[Stored items]
-*-

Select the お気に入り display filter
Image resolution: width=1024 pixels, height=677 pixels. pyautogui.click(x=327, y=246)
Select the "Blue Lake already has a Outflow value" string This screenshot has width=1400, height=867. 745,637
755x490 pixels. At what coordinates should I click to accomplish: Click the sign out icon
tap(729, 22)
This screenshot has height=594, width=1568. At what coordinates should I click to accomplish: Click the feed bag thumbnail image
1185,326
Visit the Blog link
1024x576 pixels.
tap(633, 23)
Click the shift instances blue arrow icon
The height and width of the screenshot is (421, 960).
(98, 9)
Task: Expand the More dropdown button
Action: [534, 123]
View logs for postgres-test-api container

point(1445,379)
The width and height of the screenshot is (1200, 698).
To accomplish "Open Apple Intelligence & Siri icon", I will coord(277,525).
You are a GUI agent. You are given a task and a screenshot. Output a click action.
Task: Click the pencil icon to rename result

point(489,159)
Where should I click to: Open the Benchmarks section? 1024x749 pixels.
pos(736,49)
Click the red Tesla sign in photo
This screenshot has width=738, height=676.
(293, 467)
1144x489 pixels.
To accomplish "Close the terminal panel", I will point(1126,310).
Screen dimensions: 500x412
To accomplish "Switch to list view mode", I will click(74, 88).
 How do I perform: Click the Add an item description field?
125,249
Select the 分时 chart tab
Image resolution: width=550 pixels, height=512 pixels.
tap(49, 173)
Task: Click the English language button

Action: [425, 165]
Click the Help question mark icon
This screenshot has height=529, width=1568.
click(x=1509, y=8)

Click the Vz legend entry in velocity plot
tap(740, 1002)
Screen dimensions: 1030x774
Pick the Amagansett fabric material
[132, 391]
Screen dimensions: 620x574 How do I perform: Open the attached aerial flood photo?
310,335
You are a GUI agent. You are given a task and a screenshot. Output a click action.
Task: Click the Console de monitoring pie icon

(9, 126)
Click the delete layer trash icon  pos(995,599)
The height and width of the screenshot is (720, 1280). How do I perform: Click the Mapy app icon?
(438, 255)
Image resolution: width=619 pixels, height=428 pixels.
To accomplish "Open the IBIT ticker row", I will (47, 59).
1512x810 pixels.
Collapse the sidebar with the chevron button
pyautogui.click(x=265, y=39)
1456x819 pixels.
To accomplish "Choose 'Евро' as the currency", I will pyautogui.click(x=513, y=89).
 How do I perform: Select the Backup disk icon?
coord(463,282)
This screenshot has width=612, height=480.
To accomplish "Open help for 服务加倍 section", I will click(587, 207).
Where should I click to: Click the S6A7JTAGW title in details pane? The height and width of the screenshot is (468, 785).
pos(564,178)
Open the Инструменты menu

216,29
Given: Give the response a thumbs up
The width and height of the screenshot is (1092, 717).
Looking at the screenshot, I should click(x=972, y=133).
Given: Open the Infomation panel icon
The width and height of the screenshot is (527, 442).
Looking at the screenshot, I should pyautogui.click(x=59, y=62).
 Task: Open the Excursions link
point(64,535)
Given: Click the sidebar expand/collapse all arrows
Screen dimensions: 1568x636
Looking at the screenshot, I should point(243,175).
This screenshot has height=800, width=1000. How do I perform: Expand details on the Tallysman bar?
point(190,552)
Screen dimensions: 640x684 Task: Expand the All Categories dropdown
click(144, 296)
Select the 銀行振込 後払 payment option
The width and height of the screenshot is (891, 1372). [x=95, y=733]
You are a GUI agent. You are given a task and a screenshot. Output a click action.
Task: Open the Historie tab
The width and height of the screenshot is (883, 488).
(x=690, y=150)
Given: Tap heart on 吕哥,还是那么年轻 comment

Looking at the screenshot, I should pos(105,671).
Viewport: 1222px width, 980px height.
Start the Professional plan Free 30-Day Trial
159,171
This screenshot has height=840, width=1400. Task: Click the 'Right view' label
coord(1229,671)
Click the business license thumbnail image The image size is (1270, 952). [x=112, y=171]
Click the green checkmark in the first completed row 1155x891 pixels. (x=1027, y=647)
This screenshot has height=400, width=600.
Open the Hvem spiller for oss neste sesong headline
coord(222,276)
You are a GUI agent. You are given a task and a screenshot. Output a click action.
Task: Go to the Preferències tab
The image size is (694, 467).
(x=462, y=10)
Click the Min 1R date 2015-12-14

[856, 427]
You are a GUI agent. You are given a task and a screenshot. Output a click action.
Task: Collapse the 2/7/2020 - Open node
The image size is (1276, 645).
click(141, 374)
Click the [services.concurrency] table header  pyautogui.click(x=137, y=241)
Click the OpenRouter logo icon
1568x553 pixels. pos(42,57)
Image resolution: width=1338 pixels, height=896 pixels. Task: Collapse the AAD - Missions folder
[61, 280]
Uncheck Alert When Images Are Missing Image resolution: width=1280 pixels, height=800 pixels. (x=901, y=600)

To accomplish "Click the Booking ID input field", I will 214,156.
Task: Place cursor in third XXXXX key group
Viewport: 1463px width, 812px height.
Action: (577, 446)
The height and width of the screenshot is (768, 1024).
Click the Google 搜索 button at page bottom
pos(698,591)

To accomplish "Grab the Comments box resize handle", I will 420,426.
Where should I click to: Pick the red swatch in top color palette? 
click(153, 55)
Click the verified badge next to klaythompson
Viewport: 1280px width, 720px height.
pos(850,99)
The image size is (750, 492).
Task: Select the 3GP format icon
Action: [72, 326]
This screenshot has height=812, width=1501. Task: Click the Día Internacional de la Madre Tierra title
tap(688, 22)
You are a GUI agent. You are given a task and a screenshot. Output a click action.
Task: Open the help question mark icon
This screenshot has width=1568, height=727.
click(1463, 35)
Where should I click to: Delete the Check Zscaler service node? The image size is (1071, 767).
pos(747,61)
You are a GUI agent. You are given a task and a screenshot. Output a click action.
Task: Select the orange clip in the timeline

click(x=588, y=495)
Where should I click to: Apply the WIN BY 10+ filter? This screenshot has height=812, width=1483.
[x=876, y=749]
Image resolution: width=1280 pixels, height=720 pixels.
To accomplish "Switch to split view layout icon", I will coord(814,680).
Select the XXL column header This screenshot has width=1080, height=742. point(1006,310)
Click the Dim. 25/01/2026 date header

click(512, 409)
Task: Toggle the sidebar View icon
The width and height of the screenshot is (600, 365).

-*-

EXERCISE GOAL - Filter the entries down to the lines holding the string "panel". Copy each of those lines.

RESULT -
To accomplish "Close the terminal panel", I will point(1126,310).
Given: Open the Infomation panel icon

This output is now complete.